What the task asks: Set down exactly the lines below, starting at the one that contains "1080x816 pixels." and ending at the one that contains "Task: Select the AK column header", with both of those lines included and nothing else.

Records from a data collection
--------------------------------

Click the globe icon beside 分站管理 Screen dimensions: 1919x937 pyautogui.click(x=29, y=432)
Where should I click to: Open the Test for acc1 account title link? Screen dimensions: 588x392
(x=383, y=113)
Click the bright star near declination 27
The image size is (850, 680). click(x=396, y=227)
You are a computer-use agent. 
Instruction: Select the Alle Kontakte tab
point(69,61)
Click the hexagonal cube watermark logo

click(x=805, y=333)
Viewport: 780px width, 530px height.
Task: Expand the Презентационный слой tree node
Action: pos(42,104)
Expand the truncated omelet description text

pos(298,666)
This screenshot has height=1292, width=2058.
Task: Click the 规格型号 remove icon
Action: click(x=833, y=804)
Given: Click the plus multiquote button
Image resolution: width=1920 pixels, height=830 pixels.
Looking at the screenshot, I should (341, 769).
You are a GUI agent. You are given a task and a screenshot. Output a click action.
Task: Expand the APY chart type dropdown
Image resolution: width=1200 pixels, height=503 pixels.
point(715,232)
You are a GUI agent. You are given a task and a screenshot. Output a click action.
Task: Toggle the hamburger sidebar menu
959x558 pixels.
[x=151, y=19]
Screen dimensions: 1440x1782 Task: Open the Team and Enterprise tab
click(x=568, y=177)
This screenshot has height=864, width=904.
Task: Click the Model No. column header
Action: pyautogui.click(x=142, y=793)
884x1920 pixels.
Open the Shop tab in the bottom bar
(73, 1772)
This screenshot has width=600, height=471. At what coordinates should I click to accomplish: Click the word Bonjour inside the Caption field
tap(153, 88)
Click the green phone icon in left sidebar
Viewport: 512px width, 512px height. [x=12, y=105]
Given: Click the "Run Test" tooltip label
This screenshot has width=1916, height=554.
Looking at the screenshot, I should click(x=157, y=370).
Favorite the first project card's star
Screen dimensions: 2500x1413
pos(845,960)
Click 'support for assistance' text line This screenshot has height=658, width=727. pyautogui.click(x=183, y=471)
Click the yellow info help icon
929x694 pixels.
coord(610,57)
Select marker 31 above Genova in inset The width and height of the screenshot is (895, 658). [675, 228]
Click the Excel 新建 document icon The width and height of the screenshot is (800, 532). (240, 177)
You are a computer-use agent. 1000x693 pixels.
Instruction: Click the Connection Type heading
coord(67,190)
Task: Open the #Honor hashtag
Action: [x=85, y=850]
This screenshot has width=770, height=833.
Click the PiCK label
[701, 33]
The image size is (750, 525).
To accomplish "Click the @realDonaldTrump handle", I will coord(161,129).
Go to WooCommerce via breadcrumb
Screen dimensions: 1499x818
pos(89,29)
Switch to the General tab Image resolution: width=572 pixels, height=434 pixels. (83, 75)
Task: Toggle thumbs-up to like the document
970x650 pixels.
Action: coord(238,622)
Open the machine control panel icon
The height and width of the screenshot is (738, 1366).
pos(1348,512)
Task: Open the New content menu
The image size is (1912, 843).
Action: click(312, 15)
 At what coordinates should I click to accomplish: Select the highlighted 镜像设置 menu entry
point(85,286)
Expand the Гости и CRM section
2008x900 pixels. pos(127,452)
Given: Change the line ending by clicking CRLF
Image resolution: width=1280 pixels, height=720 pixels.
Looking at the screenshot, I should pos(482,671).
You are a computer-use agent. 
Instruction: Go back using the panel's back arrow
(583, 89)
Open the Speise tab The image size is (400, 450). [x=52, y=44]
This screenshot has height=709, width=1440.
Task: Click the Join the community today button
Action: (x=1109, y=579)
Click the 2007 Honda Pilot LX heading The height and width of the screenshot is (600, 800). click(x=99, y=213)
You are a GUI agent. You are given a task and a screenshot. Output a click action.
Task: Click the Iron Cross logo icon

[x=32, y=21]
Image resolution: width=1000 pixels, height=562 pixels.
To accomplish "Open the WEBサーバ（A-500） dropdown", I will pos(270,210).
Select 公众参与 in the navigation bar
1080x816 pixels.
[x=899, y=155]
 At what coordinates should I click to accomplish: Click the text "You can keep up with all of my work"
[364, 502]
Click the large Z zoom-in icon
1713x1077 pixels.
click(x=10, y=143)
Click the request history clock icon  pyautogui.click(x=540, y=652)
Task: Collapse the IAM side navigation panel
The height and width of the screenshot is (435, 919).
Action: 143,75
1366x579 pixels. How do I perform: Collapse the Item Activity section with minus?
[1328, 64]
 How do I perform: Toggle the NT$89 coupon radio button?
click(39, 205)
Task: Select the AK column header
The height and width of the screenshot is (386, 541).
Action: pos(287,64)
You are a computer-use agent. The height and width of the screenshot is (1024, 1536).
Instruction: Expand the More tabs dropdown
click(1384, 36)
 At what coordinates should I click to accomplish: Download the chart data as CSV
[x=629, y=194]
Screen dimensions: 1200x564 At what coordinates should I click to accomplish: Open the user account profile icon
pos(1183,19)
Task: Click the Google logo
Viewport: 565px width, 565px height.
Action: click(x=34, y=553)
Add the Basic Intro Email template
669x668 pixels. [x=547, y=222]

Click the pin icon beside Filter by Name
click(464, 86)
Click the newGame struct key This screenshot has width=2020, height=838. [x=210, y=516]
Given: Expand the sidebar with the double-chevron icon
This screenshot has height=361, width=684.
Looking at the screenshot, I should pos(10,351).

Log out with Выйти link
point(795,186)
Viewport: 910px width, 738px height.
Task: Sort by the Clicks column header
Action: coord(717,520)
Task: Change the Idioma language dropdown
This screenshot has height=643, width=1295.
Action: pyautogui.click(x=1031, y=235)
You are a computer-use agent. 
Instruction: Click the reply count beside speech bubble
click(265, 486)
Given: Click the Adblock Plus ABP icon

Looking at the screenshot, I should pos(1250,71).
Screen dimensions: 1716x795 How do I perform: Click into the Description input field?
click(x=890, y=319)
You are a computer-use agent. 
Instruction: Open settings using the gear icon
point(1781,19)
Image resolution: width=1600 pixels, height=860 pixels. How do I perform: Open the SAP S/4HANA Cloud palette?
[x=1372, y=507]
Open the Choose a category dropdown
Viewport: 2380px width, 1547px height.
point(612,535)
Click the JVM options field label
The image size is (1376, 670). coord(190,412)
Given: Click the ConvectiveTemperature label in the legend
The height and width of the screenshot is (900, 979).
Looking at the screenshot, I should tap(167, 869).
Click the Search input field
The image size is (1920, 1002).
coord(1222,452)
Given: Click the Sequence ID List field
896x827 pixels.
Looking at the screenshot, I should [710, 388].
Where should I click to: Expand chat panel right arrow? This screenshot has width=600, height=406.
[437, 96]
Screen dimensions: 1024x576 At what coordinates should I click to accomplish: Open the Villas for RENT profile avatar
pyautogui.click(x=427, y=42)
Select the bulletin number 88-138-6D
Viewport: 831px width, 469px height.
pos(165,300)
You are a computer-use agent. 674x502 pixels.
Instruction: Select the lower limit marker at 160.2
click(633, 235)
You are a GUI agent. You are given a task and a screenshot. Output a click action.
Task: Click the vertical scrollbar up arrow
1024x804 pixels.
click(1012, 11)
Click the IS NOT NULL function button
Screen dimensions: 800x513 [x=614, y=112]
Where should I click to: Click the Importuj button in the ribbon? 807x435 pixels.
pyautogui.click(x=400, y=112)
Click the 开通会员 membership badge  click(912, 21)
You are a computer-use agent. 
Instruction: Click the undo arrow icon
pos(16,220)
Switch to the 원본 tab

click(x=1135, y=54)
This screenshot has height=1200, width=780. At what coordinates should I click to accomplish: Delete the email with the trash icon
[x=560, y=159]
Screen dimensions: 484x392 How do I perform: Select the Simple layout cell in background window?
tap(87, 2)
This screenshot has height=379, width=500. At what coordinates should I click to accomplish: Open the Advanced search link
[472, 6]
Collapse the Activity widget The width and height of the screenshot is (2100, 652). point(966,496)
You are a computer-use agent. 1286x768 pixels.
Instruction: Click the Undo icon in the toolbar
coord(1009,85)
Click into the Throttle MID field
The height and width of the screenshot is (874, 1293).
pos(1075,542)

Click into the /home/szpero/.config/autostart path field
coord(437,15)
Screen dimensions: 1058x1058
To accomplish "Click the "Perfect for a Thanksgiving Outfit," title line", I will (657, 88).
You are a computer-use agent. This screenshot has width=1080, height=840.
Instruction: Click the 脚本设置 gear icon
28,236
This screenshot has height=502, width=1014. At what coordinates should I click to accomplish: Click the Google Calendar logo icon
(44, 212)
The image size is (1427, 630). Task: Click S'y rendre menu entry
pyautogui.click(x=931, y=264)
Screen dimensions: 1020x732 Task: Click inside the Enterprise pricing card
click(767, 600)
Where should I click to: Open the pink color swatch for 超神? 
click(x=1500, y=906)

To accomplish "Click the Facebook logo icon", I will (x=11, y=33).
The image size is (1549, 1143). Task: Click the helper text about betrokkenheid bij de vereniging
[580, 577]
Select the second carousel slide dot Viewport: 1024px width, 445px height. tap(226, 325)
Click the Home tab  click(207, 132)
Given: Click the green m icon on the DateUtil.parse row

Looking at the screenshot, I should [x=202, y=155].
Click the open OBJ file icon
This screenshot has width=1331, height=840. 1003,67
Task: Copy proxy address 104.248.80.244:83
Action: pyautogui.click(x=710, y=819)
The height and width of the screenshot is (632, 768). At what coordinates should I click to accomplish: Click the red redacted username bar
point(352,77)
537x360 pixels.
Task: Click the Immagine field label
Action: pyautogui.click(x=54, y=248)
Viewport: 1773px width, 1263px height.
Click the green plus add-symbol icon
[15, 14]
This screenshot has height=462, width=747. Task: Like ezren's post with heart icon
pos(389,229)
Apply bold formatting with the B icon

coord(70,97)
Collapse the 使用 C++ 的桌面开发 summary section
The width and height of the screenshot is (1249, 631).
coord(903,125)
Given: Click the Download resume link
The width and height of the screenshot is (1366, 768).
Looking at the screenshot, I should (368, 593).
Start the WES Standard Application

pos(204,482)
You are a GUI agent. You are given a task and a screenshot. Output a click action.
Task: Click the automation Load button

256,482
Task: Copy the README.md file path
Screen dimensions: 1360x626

--------------------------------

Result of the exercise:
1080x816 pixels.
[x=899, y=155]
 At what coordinates should I click to accomplish: Click the text "You can keep up with all of my work"
[364, 502]
Click the large Z zoom-in icon
1713x1077 pixels.
click(x=10, y=143)
Click the request history clock icon  pyautogui.click(x=540, y=652)
Task: Collapse the IAM side navigation panel
The height and width of the screenshot is (435, 919).
Action: 143,75
1366x579 pixels. How do I perform: Collapse the Item Activity section with minus?
[1328, 64]
 How do I perform: Toggle the NT$89 coupon radio button?
click(39, 205)
Task: Select the AK column header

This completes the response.